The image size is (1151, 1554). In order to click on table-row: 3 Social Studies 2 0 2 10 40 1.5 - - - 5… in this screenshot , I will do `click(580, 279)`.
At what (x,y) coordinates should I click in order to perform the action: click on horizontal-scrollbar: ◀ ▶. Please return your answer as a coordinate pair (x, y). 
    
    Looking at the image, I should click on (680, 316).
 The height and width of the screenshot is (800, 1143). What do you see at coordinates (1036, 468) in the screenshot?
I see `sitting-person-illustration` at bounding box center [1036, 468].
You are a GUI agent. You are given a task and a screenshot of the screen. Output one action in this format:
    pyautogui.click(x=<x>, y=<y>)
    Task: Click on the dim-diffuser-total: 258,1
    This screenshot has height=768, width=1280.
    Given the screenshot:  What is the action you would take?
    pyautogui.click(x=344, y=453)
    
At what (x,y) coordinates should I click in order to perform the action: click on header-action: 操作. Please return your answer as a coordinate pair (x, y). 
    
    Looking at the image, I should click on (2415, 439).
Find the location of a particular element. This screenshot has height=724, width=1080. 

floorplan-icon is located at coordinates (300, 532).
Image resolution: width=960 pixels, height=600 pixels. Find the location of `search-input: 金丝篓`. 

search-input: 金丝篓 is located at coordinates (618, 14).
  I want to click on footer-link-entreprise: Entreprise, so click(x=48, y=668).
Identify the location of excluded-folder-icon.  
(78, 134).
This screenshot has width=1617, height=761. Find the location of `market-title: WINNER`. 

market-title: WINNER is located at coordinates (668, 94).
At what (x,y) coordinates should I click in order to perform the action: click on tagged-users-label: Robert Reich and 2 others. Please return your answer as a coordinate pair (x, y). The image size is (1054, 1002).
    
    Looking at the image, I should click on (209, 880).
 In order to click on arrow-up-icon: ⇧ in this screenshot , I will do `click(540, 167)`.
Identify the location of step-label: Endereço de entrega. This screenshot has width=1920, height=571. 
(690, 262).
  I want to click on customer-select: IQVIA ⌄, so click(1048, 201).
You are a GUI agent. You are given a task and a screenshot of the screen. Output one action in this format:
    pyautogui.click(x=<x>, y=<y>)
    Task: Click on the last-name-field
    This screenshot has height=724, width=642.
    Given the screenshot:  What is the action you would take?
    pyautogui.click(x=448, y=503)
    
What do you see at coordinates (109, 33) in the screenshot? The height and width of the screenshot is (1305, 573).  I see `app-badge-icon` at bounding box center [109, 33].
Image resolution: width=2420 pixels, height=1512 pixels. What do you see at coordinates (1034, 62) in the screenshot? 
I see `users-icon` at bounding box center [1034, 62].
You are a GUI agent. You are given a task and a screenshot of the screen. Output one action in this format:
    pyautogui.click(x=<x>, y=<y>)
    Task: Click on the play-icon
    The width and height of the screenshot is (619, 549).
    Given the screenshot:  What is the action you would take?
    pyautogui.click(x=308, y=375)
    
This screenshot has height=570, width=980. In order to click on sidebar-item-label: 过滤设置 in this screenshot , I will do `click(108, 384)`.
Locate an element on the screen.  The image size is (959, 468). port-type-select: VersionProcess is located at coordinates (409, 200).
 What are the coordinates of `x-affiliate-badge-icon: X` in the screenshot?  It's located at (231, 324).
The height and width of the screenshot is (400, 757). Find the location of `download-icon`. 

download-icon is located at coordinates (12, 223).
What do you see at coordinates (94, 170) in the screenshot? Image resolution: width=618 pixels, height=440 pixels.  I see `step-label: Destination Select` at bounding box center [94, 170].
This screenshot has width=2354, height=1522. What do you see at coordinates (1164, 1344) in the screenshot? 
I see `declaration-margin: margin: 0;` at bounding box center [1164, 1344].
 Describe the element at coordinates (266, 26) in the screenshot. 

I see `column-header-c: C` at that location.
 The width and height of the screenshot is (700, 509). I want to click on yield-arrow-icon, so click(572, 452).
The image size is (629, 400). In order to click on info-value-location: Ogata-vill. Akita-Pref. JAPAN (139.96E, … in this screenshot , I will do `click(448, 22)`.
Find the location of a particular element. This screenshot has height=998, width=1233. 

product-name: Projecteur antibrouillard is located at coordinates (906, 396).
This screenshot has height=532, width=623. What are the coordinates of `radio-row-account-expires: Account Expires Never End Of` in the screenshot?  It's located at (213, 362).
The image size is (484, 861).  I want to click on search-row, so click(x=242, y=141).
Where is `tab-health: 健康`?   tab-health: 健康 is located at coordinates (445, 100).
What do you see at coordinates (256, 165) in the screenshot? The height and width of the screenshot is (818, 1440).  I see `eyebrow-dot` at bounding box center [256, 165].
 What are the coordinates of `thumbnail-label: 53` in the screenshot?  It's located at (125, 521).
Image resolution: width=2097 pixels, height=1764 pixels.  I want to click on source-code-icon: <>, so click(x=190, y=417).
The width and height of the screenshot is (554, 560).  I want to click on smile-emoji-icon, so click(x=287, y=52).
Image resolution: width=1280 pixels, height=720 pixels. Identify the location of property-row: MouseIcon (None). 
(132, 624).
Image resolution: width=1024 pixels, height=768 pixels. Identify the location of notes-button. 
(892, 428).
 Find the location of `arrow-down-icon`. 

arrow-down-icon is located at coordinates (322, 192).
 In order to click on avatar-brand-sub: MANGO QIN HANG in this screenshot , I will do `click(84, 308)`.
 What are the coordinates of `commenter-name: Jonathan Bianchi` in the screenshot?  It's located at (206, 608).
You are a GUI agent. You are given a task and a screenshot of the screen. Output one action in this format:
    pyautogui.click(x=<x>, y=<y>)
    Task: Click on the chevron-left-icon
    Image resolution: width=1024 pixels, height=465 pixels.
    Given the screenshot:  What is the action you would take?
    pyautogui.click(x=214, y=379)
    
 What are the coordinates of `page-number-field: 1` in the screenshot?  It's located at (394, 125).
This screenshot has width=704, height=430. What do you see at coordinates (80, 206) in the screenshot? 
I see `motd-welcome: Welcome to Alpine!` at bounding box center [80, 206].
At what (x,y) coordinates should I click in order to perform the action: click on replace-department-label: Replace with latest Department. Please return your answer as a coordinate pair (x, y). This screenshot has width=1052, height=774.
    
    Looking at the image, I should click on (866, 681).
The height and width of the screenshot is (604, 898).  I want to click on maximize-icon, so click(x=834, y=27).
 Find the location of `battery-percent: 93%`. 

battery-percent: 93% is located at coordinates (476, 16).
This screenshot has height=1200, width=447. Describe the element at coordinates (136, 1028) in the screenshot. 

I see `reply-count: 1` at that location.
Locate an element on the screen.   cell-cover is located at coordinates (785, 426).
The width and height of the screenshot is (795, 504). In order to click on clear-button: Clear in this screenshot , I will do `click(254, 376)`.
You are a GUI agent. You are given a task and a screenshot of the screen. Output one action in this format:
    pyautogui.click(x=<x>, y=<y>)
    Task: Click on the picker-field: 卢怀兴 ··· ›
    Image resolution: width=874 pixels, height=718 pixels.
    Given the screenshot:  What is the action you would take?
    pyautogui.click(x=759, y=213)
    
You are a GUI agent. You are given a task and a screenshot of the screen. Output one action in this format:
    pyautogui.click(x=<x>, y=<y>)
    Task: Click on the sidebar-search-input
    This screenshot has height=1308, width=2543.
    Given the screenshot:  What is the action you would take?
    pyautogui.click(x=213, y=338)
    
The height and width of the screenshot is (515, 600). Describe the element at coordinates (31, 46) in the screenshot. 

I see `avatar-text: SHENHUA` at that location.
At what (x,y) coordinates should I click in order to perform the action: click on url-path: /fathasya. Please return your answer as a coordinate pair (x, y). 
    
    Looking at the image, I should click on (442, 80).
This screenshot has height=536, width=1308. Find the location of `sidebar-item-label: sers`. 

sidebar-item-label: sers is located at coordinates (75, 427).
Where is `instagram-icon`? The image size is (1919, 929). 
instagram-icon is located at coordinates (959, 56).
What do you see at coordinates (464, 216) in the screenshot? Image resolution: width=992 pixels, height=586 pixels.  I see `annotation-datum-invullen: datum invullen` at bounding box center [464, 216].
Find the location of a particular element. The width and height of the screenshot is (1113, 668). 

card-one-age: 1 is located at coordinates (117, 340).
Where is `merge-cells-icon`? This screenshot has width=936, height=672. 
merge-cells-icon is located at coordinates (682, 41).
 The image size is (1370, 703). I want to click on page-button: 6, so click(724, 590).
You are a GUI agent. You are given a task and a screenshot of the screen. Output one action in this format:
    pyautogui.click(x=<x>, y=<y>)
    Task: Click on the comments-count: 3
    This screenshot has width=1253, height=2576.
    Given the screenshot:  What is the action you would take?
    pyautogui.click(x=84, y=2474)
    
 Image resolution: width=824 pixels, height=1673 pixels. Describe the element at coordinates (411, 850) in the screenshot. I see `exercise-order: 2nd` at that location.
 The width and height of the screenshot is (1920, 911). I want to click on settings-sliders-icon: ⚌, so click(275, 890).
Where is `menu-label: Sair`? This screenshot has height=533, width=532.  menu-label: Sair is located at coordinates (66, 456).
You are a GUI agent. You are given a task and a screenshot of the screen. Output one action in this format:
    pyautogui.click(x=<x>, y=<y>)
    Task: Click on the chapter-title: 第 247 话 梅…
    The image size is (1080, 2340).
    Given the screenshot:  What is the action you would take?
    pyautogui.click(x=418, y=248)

#### [WORK ITEM]
Please put the material from its first line up to and including the line with "In order to click on arrow-up-icon: ⇧" into a Markdown table with columns Row and Text, numbering each line and leaving out blank lines.

#### [SOLUTION TO THIS EXERCISE]
| Row | Text |
|---|---|
| 1 | The image size is (1151, 1554). In order to click on table-row: 3 Social Studies 2 0 2 10 40 1.5 - - - 5… in this screenshot , I will do `click(580, 279)`. |
| 2 | At what (x,y) coordinates should I click in order to perform the action: click on horizontal-scrollbar: ◀ ▶. Please return your answer as a coordinate pair (x, y).  |
| 3 |     Looking at the image, I should click on (680, 316). |
| 4 |  The height and width of the screenshot is (800, 1143). What do you see at coordinates (1036, 468) in the screenshot? |
| 5 | I see `sitting-person-illustration` at bounding box center [1036, 468]. |
| 6 | You are a GUI agent. You are given a task and a screenshot of the screen. Output one action in this format: |
| 7 |     pyautogui.click(x=<x>, y=<y>) |
| 8 |     Task: Click on the dim-diffuser-total: 258,1 |
| 9 |     This screenshot has height=768, width=1280. |
| 10 |     Given the screenshot:  What is the action you would take? |
| 11 |     pyautogui.click(x=344, y=453) |
| 12 | At what (x,y) coordinates should I click in order to perform the action: click on header-action: 操作. Please return your answer as a coordinate pair (x, y).  |
| 13 |     Looking at the image, I should click on (2415, 439). |
| 14 | Find the location of a particular element. This screenshot has height=724, width=1080.  |
| 15 | floorplan-icon is located at coordinates (300, 532). |
| 16 | Image resolution: width=960 pixels, height=600 pixels. Find the location of `search-input: 金丝篓`.  |
| 17 | search-input: 金丝篓 is located at coordinates (618, 14). |
| 18 |   I want to click on footer-link-entreprise: Entreprise, so click(x=48, y=668). |
| 19 | Identify the location of excluded-folder-icon.   |
| 20 | (78, 134). |
| 21 | This screenshot has width=1617, height=761. Find the location of `market-title: WINNER`.  |
| 22 | market-title: WINNER is located at coordinates (668, 94). |
| 23 | At what (x,y) coordinates should I click in order to perform the action: click on tagged-users-label: Robert Reich and 2 others. Please return your answer as a coordinate pair (x, y). The image size is (1054, 1002). |
| 24 |     Looking at the image, I should click on (209, 880). |
| 25 |  In order to click on arrow-up-icon: ⇧ in this screenshot , I will do `click(540, 167)`. |